Texto citado
··········
Democracia y PolíticaViolencia

Trump y la necesidad de emergencia

Hanna Arendt vuelve a ser citada con regularidad a la luz de acontecimientos recientes que involucran a grupos políticos radicales alrededor del mundo. Esta filósofa alemana fue célebre por su contribución para entender el fenómeno del totalitarismo en las sociedades durante el siglo XX. Al respecto escribió:

El sujeto ideal de un régimen totalitario no es el nazi convencido o el comunista comprometido, son las personas para quienes la distinción entre los hechos y la ficción, lo verdadero y lo falso ha dejado de existir”.

Al final de la Segunda Guerra Mundial, tales palabras eran imprescindibles. Nadie podía poner en duda la monstruosidad de los crímenes, la atrocidad de los métodos, ni mucho menos la necesidad de señalar a los perpetradores. Es que ante la muerte de millones de personas se instaló naturalmente un “querer saber”, un espacio imprescindible para entretejer la verdad.

Sin embargo, hoy en día la lógica que divide a los seguidores de un líder de los de otro, a los que sí distinguen qué es verdad y qué no, nos lleva solo a perdernos. Ya no priva la lógica de la supervivencia sino la de la fragmentación: lo múltiple se abre paso y no hay un ideal de ser humano (banal o no, por ejemplo) sino versiones que se acompañan. Esto se ve claramente cuando advertimos que en esta época el sujeto del fascismo no es el que no puede distinguir entre realidad y ficción sino el que no puede con la sistematización de la realidad. En términos simples: el problema está en que hay individuos que heredan o  adoptan un sistema de ideas –no importa cuál, generalmente ninguno debería ser dañino per se– y lo internalizan a tal punto de que no toleran fisuras, diversificaciones ni mucho menos reconceptualizaciones que permitan crear un orden simbólico flexible que dé lugar a explicaciones sobre los fenómenos modernos, entre ellos el ascenso de Donald Trump a la presidencia y su fatídica forma de dejar la presidencia.
··········
Registros de datos
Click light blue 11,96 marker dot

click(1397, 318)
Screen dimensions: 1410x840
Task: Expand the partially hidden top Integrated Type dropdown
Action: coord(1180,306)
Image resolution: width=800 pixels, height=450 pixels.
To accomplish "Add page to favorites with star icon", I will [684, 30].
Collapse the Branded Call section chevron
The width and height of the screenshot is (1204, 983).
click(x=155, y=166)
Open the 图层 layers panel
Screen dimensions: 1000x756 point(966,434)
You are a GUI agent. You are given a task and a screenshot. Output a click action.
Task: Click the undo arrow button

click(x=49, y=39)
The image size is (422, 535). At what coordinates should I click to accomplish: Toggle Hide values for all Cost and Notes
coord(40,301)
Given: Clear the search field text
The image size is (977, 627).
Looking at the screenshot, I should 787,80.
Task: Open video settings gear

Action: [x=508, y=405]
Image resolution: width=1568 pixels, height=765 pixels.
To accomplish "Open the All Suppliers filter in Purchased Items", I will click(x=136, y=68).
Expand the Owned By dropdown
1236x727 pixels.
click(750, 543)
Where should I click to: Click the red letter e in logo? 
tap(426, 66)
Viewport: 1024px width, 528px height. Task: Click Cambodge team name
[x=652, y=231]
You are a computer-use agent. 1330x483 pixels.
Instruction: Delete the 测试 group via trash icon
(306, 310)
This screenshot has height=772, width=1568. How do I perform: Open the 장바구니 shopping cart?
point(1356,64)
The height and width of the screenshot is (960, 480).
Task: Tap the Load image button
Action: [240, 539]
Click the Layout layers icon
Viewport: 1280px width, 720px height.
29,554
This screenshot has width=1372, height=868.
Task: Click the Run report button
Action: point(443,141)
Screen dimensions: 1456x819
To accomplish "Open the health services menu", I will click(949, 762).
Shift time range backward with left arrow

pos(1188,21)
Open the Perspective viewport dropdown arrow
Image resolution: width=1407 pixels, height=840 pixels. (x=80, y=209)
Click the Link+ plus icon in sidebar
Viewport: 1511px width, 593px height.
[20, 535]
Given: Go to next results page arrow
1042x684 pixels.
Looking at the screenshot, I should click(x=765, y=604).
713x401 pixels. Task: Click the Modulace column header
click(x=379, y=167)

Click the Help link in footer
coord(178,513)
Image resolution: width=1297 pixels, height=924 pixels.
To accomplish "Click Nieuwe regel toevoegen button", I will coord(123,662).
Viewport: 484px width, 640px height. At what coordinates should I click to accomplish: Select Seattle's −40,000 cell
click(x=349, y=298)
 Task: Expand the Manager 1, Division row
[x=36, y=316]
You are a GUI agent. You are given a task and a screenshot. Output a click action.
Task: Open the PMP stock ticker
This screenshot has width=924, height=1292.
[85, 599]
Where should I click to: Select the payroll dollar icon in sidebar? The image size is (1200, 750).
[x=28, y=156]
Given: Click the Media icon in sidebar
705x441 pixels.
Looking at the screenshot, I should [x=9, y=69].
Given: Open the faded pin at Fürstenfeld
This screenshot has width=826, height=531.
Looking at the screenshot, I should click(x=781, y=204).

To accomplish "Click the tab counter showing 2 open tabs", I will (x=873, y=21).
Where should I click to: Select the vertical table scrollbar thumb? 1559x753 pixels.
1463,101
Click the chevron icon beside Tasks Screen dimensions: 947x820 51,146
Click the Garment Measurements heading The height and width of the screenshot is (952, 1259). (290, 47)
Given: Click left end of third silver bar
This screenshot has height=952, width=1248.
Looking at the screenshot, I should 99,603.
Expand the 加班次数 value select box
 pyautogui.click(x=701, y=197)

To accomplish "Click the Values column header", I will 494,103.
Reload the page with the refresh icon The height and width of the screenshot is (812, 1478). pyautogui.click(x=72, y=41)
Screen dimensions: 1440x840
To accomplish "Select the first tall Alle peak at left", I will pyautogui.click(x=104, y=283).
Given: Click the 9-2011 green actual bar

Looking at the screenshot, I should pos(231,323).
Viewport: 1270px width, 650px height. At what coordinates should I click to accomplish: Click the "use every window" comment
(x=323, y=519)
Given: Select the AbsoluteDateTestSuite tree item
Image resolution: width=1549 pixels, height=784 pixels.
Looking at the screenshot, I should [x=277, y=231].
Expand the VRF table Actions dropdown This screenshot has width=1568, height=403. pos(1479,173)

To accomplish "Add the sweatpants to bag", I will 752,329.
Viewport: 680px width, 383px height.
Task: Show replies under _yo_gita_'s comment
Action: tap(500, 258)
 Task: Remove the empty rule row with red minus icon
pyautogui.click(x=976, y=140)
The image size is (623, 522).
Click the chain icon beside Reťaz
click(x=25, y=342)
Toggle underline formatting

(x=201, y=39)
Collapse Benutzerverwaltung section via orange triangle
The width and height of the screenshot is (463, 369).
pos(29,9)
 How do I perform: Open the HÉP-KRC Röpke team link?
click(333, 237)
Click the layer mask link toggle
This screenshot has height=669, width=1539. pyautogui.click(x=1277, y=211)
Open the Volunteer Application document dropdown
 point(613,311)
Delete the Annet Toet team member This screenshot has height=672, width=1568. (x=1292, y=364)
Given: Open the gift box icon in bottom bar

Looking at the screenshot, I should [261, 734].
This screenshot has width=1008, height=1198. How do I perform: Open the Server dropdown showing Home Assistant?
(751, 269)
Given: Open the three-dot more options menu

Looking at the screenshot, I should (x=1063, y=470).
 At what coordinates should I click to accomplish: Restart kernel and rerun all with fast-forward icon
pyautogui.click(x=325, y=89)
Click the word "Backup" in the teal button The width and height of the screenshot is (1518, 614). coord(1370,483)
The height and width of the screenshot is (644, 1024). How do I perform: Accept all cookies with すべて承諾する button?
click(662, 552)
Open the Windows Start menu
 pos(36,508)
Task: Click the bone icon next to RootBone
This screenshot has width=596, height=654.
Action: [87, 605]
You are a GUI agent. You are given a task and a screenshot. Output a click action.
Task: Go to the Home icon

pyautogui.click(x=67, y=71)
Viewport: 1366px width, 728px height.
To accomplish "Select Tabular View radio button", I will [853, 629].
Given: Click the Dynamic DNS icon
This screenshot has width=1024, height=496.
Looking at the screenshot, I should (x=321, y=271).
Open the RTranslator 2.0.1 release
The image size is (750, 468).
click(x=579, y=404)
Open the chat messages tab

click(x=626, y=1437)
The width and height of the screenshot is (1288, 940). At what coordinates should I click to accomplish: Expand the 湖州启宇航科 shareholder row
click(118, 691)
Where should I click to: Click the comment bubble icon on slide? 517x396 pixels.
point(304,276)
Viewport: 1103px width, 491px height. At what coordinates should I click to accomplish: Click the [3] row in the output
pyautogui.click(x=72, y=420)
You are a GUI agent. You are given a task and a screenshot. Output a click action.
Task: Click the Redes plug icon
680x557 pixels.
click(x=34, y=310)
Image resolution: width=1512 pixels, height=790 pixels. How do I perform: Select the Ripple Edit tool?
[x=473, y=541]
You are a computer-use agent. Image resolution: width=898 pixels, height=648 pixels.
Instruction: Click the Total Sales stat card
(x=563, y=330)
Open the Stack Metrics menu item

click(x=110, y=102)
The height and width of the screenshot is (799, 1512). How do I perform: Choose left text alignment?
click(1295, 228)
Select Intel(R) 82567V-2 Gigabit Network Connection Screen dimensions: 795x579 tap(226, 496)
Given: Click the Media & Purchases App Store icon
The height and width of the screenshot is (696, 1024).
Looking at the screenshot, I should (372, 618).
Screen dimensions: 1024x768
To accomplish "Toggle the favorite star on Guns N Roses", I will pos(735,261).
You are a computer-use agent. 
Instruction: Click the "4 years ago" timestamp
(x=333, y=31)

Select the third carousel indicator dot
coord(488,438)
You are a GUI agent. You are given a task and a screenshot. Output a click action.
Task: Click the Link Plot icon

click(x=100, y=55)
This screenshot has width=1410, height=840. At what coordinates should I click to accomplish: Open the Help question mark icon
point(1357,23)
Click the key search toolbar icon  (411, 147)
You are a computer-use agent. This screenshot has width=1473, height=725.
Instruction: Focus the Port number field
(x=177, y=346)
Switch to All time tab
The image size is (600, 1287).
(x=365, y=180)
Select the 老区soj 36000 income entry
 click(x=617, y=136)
··········
Lo solicitado
**1.** Enumera todo lo que, según el texto sobre Trump y la necesidad de emergencia, no toleran los individuos que internalizan un sistema de ideas.
**2.** Traduce al inglés esta oración del texto sobre Trump: "Al final de la Segunda Guerra Mundial, tales palabras eran imprescindibles."
**3.** Escribe la continuación del texto sobre Trump y la necesidad de emergencia a partir de su última oración.
Los registros no tienen relación con el texto.

Respuestas por tarea
**1.**
- Fisuras
- Diversificaciones
- Reconceptualizaciones

**2.** At the end of World War II, such words were indispensable.

**3.**
El concepto de pueblo

Desde el comienzo de su campaña electoral en 2016, Donald Trump nos propuso no eliminar al otro sino esquivarlo. Esquivarlo porque aseguró que se podía separar al hombre de sus efectos. Un ejemplo: con su propuesta de erigir un muro en la frontera con México lo que planteaba era sencillo: se debía hacer frente a un conjunto de crímenes (secuestro, robo, violación o asesinato) que un grupo social cometía y que afectaba al resto. Entonces, podía dividir  a los mexicanos en dos tipos. A veces aparecía en su discurso un mexicano impoluto (casi un “mexicano de la suerte”, podríamos decir) para poder esquivar las preguntas incómodas de reporteros y para poder hablar de la dignidad de los latinos. Y otras veces, se refería a otro mexicano (“desechable” podríamos llamarlo), uno que era imputable hasta la saciedad. Su estrategia consistió entonces en construir el concepto de pueblo en términos que no permitieran una repetición del pasado. Es decir, el pueblo sería una colectividad que pudiera sobreponerse a una emergencia actual, solo agravada por la inacción de todos.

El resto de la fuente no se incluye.